Goal of the exercise: Rewrite the material between the lines holding "Task: Click user" and "Action: 199,206", inclusive, switching "badge" to "label" and leaving everything else unchanged.
──────── Data shown ────────
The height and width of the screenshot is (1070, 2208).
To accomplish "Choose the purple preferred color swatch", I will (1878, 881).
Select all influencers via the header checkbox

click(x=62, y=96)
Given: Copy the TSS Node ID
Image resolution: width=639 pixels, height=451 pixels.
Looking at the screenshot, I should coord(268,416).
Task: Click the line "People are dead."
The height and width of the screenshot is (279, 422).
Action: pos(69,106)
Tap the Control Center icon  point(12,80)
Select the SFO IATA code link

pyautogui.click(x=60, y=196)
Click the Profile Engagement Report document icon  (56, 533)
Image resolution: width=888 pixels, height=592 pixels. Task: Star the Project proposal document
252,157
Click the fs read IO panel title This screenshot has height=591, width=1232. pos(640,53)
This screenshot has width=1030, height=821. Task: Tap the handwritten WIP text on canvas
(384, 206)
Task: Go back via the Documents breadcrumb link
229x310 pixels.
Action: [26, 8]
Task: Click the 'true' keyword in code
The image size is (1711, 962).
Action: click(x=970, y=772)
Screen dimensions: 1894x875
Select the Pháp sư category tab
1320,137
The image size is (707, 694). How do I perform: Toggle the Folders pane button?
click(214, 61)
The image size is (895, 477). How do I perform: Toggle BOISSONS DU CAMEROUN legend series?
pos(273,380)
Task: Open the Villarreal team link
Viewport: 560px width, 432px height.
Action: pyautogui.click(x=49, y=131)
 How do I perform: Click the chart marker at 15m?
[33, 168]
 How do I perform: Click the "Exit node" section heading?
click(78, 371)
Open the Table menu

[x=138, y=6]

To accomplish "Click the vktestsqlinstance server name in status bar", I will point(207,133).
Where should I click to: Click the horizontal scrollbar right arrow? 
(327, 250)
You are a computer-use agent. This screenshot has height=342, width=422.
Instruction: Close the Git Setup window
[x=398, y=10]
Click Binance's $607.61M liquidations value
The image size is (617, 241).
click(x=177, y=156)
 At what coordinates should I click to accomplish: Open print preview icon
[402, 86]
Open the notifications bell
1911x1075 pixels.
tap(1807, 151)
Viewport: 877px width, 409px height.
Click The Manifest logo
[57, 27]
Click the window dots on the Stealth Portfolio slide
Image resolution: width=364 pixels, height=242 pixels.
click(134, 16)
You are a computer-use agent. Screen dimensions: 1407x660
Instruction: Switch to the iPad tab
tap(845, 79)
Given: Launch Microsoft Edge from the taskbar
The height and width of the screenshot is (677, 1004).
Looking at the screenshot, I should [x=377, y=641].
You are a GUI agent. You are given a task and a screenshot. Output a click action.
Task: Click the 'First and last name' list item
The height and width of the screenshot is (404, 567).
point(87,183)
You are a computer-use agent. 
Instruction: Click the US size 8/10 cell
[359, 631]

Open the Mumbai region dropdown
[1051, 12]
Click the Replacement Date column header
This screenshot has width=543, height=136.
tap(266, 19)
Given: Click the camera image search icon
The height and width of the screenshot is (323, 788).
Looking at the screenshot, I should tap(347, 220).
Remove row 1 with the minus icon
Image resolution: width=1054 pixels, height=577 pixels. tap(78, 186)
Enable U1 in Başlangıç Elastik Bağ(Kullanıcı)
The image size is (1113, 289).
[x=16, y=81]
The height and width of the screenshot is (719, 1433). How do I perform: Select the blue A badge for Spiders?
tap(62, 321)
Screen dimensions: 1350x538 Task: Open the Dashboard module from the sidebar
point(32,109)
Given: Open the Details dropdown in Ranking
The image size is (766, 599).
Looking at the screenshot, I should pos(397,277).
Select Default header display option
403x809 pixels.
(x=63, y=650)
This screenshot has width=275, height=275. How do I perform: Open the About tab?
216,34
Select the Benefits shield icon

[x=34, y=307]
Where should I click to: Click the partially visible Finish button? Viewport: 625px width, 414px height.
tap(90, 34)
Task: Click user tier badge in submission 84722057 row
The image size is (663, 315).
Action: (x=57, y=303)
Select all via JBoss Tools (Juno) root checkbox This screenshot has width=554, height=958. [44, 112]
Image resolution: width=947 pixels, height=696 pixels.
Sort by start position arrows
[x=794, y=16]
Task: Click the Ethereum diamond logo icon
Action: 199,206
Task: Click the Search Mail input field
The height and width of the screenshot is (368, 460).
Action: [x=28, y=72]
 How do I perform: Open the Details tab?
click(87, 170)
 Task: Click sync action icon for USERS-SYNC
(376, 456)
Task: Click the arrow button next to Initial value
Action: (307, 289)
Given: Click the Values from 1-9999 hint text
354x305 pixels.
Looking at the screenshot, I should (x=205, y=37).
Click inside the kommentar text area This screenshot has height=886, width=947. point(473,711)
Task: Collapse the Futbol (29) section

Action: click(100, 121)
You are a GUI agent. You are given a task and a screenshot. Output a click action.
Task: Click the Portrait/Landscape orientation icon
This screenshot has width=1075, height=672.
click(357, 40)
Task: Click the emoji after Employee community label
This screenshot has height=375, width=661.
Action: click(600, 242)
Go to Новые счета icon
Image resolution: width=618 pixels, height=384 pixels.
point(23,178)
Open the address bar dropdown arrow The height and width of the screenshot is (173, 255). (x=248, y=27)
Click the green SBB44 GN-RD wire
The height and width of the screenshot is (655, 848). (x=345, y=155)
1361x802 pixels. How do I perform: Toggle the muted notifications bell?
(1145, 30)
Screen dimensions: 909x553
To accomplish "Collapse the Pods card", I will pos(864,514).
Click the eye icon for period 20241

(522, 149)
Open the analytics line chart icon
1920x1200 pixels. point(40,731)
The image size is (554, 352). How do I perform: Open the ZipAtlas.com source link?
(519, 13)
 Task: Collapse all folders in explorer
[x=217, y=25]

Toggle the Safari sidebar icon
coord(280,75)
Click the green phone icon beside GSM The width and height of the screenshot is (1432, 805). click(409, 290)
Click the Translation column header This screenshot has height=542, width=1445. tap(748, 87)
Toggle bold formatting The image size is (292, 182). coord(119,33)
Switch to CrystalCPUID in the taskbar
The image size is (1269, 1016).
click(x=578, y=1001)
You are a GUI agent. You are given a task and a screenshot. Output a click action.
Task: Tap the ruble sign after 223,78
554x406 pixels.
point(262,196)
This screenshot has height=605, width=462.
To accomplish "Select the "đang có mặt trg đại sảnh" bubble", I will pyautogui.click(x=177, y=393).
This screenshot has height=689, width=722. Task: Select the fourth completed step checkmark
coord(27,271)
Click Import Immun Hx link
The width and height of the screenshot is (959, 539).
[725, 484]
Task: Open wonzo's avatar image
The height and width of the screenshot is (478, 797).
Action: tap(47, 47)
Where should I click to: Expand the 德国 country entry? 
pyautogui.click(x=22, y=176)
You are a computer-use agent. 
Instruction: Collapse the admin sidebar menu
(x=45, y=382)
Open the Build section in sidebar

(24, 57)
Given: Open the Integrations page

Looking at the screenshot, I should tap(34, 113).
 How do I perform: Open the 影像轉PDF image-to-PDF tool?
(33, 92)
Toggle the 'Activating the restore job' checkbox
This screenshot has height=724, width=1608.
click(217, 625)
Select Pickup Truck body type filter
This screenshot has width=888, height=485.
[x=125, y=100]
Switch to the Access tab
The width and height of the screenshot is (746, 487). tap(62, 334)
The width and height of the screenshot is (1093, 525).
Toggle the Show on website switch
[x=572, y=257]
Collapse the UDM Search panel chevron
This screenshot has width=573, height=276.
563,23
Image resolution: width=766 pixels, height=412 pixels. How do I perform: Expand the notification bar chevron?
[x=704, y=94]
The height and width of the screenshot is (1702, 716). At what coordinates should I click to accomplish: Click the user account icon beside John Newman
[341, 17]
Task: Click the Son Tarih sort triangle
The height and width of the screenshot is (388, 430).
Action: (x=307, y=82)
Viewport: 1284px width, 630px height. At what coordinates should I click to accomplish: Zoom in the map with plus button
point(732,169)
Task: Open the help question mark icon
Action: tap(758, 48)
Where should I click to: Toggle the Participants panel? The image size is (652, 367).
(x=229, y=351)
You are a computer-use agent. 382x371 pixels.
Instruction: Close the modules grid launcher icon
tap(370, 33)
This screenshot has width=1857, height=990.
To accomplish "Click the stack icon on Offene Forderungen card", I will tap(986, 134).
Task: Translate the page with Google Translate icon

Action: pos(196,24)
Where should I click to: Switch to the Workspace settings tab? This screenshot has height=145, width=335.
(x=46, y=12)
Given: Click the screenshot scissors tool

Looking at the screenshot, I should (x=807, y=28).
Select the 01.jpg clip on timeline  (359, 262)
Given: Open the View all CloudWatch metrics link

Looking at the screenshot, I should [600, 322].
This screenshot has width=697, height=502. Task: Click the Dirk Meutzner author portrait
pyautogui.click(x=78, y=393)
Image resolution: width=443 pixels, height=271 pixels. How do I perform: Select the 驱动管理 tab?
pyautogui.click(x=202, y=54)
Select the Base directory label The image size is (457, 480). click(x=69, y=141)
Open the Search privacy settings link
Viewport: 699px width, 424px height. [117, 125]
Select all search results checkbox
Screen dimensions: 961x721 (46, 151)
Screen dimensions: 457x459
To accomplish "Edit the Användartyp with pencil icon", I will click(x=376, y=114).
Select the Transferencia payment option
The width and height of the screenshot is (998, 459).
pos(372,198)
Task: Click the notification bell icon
────────
Correct answer:
Task: Click user tier label in submission 84722057 row
The image size is (663, 315).
Action: (x=57, y=303)
Select all via JBoss Tools (Juno) root checkbox This screenshot has width=554, height=958. [44, 112]
Image resolution: width=947 pixels, height=696 pixels.
Sort by start position arrows
[x=794, y=16]
Task: Click the Ethereum diamond logo icon
Action: 199,206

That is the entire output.